TEXTE DE LA PAGE
_ _ _ _ _ _ _
Le secteur résidentiel devrait continuer son atterrissage en douceur au cours des prochains mois. Cette évolution se fera sentir sur l’économie du Québec qui manque de vigueur depuis quelques mois. Le redressement de l’emploi en janvier, qui a suivi la correction observée au dernier trimestre de 2011, et la remontée de la confiance des ménages en février pointent vers une accalmie graduelle du marché de l’habitation au Québec.
Construction neuve
Les mises en chantier ont plongé de 50 000 unités en décembre à 35 500 en janvier. Il s’agit d’un recul mensuel d’environ 30 %. Le niveau atteint le mois dernier s’avère le plus faible depuis l’automne 2001. Dans les centres urbains du Québec de 10 000 habitants et plus, les mises en chantier ont diminué de 32 % de janvier 2011 à janvier 2012. L’activité a fléchi dans les RMR de Gatineau (-69 %), de Montréal (-19 %), de Québec (-78 %) et de Saguenay (-59 %).
Une certaine détérioration des mises en chantier était attendue depuis quelques mois, mais le recul observé en janvier est nettement plus important qu’anticipé. Il faut dire que la construction résidentielle a étonné par sa vigueur au fil de 2011 en raison de l’essor survenu du côté des appartements en copropriété. De nombreux projets ont démarré l’an dernier et un record des mises en chantier a même été fracassé à Montréal et à Québec dans ce segment de marché.
_ _ _ _ _ _ _
(Entrées de la collection)

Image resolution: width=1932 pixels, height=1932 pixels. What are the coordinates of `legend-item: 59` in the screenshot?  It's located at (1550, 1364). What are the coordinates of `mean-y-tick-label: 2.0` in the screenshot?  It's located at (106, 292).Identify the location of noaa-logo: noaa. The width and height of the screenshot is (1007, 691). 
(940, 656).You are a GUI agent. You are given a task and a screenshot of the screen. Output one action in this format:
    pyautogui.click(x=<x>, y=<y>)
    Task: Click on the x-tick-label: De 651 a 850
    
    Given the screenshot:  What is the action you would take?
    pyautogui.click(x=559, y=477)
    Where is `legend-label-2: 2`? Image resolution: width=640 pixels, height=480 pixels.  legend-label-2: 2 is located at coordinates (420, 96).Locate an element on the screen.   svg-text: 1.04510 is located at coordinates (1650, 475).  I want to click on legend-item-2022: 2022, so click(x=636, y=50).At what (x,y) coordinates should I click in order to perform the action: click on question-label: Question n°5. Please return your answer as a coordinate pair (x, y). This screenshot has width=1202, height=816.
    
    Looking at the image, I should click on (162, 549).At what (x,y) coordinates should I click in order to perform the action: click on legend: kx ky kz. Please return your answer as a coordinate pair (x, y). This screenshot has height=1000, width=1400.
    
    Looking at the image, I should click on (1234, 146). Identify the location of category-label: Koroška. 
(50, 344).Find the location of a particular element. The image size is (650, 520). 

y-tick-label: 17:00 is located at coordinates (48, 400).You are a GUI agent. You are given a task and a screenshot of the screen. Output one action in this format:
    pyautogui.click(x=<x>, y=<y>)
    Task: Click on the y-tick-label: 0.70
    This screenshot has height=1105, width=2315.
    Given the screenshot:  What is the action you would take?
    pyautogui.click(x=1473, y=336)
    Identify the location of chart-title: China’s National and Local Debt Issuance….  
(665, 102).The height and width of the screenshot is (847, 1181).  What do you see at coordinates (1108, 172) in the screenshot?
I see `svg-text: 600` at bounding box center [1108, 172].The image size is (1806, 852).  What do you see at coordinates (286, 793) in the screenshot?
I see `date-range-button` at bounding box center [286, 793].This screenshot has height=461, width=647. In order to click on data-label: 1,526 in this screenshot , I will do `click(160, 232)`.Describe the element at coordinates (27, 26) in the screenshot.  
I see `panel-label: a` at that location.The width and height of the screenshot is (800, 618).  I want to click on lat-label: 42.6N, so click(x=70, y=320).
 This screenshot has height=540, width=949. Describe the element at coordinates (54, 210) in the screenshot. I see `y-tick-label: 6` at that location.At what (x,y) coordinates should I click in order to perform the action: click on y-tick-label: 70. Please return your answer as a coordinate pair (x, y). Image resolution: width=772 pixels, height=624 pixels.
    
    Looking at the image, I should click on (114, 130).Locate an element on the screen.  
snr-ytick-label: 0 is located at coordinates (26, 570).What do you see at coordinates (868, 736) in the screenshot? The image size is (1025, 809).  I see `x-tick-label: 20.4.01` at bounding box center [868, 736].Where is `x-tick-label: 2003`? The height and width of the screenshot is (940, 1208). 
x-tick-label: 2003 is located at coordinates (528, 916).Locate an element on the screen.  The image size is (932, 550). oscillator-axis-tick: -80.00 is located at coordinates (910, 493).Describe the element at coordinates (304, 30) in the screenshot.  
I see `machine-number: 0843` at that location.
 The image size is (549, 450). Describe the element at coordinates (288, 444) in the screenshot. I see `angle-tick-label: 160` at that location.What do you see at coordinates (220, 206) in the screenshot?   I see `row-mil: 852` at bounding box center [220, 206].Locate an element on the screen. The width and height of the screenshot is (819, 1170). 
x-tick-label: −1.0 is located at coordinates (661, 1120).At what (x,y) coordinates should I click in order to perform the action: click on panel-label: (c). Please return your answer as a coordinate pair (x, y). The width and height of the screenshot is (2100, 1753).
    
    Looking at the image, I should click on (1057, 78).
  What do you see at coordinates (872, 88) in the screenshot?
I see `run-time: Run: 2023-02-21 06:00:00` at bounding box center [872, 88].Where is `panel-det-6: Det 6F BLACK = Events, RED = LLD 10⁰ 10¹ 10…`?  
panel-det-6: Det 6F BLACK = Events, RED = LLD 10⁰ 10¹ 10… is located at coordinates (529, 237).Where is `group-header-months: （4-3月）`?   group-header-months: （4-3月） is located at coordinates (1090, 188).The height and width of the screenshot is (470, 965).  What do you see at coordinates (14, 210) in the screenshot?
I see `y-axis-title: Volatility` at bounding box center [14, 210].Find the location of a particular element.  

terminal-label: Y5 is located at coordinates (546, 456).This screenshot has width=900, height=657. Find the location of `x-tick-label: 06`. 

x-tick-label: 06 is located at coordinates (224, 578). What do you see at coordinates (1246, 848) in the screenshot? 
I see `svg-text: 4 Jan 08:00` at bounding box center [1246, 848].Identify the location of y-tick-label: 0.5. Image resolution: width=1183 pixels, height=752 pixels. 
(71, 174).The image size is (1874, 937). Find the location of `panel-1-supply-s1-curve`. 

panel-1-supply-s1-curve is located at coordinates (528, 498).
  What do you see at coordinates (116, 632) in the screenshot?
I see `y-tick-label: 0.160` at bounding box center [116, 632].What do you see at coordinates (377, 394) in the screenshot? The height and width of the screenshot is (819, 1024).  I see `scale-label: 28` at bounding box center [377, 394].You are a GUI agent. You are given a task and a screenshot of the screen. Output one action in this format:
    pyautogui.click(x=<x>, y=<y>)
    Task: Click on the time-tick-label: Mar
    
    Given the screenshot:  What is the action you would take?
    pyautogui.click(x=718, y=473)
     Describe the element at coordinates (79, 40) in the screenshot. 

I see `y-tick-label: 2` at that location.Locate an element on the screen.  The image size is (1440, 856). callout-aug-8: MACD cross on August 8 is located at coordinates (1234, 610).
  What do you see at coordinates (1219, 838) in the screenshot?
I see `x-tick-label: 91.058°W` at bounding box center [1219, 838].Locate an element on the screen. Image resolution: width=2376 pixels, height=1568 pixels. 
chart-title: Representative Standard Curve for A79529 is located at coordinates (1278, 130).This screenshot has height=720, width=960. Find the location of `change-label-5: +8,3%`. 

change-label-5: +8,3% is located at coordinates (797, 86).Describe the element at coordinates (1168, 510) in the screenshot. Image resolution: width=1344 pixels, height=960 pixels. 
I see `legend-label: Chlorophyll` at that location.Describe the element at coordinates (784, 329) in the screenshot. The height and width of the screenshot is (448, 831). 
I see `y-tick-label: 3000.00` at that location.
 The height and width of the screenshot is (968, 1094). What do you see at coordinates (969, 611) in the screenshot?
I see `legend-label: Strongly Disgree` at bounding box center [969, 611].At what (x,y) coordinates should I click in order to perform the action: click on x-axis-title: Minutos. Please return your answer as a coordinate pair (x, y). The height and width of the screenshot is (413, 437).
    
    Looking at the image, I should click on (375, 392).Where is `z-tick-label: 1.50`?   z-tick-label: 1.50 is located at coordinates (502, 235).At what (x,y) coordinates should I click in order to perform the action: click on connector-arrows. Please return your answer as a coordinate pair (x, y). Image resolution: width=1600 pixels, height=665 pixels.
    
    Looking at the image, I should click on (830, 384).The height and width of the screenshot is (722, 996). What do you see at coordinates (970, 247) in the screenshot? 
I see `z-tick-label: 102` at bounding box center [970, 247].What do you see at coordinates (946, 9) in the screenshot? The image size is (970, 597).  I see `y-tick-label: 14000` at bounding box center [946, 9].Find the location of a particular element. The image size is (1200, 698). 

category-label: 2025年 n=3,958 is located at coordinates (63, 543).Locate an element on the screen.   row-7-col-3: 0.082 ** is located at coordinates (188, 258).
_ _ _ _ _ _ _
CONSIGNE À SUIVRE
Répondez, s'il vous plaît, à ces questions sur le texte de la page :
1. À combien d'unités les mises en chantier se sont-elles établies en janvier ?
2. De quel pourcentage l'activité a-t-elle fléchi dans la RMR de Québec ?
3. Quel segment de marché a porté l'essor de la construction résidentielle en 2011 ?

RÉPONSE
1. 35 500 unités.
2. -78 %.
3. Les appartements en copropriété.